L'image fantome
« Ce qui a déclenché l’écriture, c’était le regret de photos ratées en fait, de photos que je n’ai pas pu faire, de photos qui se sont révélées invisibles, fantomatiques et donc j’ai essayé d’écrire pour retrouver le sentiment que j’avais voulu donner avec ces photos. J’essaye de photographier les gens que j’aime bien ou de faire des photos quand je suis en voyage, un peu comme tout le monde, mais je suis plutôt mauvais technicien donc je rate beaucoup de photos, et j’ai essayé souvent, enfin par l’écriture, de rattraper ce que je n’avais pas réussi avec la photo. » Hervé Guibert
Elle m'a couru après.
Lui, il a pris la photo.
Il m'enviait mon Leica. Je lui enviais son Polaroïd.
Nous avons appuyé sur le déclencheur en même temps.
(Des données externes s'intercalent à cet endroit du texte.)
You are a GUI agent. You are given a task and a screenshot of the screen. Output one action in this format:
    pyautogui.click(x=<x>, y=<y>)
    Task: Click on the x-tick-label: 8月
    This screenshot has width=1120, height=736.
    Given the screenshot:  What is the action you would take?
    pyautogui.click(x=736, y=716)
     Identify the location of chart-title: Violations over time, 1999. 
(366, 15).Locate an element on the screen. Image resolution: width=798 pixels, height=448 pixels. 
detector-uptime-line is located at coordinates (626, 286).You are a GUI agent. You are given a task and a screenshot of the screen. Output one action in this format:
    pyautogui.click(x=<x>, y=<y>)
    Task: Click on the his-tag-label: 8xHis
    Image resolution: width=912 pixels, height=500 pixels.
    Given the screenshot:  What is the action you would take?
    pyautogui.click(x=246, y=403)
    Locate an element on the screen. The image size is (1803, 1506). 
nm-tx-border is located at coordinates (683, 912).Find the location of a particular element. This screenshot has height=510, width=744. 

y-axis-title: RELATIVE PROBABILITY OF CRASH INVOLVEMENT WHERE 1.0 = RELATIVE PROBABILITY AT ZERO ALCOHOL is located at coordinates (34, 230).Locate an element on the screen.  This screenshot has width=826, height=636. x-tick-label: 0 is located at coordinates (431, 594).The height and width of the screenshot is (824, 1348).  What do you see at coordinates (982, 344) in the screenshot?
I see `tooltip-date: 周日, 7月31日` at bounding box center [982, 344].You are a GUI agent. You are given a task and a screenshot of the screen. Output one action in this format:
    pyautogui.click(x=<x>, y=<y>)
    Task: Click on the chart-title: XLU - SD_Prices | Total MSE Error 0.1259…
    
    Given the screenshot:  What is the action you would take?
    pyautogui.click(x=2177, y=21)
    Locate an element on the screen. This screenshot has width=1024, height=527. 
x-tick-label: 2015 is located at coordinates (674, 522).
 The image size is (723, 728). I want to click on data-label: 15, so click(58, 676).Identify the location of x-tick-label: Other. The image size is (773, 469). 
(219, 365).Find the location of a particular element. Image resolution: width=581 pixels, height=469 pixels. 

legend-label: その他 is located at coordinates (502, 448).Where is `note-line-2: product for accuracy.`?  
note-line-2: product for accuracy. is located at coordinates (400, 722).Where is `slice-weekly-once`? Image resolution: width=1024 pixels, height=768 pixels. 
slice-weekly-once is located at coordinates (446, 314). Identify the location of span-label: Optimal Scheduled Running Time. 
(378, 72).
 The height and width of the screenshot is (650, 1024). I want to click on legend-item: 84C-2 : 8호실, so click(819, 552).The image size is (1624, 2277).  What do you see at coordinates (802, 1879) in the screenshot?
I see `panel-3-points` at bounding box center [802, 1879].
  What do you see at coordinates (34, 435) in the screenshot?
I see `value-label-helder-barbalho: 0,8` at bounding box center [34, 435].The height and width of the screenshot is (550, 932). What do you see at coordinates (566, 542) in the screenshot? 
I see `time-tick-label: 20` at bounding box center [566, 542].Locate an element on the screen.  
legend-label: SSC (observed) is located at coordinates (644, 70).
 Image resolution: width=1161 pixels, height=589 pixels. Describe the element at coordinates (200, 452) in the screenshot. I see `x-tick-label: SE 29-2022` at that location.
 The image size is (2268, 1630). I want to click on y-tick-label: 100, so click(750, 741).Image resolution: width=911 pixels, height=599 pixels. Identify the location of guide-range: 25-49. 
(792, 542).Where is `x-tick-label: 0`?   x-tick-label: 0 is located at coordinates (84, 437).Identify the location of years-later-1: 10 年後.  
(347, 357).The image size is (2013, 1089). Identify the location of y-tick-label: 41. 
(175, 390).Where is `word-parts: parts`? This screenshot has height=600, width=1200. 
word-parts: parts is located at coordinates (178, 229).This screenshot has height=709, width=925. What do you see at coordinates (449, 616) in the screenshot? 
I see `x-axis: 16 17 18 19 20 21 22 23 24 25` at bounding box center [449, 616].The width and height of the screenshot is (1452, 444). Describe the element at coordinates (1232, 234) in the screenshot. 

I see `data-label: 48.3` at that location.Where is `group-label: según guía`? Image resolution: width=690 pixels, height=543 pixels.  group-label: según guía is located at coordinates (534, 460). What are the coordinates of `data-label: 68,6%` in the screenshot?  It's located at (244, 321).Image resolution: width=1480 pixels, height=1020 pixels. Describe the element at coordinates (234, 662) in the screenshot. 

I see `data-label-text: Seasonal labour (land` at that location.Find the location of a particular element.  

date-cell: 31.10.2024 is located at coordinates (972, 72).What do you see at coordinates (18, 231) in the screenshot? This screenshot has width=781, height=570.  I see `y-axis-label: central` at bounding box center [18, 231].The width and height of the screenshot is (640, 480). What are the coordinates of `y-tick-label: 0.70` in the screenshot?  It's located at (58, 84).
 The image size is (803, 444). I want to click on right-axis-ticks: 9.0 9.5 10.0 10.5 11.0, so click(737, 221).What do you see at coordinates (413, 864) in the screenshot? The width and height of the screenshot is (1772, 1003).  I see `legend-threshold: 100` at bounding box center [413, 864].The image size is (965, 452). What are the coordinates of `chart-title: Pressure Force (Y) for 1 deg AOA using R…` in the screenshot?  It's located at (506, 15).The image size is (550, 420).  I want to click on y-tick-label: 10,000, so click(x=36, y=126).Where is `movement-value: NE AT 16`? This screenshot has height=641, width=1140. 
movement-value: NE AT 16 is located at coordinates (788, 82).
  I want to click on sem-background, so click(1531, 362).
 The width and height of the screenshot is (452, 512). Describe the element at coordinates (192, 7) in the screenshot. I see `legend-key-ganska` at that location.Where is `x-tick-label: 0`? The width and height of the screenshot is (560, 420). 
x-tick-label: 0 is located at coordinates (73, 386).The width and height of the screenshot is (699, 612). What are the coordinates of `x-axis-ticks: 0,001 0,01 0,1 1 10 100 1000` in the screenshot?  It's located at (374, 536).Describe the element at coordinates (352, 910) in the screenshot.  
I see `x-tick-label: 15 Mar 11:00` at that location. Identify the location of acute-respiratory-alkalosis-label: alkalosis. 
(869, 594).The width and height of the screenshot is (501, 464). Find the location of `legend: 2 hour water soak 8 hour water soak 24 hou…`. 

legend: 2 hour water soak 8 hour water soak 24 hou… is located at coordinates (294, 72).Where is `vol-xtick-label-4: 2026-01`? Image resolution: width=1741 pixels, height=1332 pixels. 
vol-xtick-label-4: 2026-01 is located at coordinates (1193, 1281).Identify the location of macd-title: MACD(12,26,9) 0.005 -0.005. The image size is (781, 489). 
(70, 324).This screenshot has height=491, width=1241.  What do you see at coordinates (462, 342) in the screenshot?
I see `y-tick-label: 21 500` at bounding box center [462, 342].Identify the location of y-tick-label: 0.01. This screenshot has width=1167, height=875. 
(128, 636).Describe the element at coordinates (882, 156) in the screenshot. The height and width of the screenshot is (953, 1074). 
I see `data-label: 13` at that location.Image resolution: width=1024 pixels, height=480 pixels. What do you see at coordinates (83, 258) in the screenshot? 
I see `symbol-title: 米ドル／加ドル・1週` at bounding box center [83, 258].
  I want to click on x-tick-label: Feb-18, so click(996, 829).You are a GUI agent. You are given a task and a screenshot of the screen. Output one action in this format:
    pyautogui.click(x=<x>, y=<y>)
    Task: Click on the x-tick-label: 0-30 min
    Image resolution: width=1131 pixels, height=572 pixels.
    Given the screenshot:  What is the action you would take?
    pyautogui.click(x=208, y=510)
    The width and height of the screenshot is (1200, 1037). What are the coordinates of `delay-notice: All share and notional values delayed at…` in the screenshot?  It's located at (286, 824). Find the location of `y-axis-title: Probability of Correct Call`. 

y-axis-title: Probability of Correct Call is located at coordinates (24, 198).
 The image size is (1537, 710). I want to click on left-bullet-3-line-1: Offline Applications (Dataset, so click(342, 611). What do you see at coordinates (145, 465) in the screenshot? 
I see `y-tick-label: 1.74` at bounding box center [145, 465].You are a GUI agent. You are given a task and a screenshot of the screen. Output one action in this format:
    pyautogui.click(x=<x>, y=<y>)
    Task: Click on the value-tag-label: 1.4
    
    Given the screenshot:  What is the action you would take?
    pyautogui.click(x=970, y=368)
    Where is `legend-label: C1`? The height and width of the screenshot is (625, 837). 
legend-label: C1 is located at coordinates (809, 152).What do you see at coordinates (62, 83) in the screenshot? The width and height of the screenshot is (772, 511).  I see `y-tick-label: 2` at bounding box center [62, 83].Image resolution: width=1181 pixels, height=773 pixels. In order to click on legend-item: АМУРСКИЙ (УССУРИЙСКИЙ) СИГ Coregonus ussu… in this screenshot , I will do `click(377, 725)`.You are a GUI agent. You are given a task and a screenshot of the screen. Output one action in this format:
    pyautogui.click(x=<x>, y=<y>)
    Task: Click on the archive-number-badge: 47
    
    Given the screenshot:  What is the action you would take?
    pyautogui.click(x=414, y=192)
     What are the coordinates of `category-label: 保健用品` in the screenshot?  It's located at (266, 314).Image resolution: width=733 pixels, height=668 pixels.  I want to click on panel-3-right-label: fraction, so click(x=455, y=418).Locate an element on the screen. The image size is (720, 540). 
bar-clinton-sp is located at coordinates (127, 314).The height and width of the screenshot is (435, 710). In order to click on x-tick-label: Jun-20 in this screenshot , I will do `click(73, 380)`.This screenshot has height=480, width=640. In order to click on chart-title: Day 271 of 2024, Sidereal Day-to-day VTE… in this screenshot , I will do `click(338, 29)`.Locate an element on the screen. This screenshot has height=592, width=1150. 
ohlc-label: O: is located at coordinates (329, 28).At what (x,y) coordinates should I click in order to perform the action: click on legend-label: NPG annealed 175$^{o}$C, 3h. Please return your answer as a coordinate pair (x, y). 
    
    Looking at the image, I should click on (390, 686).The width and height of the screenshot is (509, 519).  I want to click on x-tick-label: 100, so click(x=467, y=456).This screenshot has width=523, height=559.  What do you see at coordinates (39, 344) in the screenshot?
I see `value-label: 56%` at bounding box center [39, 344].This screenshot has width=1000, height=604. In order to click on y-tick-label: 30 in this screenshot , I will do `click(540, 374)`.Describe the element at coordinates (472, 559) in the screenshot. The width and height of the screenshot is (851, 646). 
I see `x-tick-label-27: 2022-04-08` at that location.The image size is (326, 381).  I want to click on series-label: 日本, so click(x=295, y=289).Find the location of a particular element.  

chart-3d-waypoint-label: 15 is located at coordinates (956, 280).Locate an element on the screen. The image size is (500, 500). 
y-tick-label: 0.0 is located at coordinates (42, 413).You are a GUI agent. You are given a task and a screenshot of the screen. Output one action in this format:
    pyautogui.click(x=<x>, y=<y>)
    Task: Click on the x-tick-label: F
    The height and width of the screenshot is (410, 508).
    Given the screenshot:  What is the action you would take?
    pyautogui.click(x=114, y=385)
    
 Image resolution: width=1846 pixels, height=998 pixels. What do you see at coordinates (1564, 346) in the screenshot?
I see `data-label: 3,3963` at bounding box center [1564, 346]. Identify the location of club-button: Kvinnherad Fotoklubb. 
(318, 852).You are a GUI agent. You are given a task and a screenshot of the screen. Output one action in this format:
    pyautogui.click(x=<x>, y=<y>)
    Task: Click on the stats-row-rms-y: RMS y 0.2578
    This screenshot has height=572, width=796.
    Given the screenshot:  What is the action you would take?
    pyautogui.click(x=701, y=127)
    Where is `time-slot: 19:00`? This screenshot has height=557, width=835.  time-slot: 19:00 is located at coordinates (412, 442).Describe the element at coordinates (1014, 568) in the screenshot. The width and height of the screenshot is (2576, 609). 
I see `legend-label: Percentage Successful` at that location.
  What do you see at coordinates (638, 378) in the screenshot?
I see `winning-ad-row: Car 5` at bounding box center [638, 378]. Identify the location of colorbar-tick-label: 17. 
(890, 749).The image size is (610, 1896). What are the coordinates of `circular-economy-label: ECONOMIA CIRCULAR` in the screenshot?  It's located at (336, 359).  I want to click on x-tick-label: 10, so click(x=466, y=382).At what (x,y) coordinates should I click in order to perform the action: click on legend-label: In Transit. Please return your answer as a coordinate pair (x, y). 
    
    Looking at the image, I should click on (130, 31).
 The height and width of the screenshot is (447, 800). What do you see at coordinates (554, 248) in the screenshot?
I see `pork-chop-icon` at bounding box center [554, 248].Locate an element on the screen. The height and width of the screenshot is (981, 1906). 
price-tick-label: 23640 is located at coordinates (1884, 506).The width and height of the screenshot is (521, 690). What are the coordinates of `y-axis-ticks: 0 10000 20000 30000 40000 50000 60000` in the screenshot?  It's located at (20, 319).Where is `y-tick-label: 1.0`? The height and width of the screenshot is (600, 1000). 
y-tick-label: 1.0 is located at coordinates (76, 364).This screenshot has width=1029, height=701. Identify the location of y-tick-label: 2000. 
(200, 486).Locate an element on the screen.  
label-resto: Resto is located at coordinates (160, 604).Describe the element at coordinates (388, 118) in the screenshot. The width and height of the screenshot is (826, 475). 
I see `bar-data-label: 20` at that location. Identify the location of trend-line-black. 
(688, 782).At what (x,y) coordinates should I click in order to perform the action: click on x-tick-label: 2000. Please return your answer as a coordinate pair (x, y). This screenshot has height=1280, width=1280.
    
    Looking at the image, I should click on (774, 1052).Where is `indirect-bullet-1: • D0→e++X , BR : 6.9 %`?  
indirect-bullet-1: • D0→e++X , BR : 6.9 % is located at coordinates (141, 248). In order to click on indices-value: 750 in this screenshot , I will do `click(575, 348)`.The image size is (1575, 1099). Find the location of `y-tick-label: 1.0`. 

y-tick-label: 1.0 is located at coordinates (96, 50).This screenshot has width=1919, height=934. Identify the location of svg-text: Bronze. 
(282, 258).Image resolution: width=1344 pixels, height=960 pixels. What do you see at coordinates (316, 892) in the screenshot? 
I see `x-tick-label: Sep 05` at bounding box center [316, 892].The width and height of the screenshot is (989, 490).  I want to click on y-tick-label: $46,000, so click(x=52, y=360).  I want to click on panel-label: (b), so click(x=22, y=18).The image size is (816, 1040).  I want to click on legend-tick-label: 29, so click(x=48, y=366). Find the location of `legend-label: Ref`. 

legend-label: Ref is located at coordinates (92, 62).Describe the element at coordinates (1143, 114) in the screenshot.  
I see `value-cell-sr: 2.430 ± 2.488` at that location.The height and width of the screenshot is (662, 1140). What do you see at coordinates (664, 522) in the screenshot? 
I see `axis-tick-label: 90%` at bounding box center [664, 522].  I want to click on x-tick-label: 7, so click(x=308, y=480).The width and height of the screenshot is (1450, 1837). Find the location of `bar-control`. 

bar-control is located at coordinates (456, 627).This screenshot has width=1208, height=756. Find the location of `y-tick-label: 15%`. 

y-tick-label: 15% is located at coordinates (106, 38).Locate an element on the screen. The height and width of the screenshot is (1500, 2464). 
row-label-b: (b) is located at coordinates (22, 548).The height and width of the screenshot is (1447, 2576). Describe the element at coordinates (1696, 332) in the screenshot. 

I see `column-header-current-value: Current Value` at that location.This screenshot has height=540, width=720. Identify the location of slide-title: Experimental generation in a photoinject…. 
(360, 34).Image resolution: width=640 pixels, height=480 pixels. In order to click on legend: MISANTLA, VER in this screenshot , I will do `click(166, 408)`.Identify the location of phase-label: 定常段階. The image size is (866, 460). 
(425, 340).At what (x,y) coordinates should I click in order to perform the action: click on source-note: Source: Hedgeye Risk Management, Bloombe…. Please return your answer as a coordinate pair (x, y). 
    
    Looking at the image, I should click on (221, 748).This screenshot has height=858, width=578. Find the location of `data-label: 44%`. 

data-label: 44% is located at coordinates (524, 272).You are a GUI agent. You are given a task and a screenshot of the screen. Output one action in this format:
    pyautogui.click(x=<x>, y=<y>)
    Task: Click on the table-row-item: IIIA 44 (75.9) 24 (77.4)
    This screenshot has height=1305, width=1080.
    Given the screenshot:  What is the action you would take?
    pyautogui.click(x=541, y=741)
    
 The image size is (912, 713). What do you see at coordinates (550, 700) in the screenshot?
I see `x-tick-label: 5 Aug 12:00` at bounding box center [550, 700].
On souriait tous les deux.
Pendant que l'image apparaissait, j'ai appris qu'elle allait partir en France le mois prochain.
Je n'étais pas sur la photo. Un ciel bleu entrecoupé de fils électriques. Un immeuble dans le ciel qu'aucun de nous n'a reconnu parmi ceux qui nous entouraient.
J'ai repris la pose.
Les contours tardaient à apparaître : le froid ralentit le développement.
Où ça ? A Paris.
Il voulait m'offrir ce cliché et en reprendre un autre pour eux.
J'ai posé une autre fois.
Combien de temps ? Sept jours. Et elle a compté jusqu'à sept en français.
La deuxième photo restait telle quelle pendant que les couleurs de la troisième montaient normalement.
Il était gêné que je reparte avec le cliché pâle.
Mais moi, ça me faisait plaisir d'être une image fantôme.
Pour 2007, je vous souhaite d'être humains, terriblement humains et sensibles aussi. Je vous souhaite de rire mais de pleurer aussi. Et de laisser une trace aussi jolie que possible dans la vie des autres.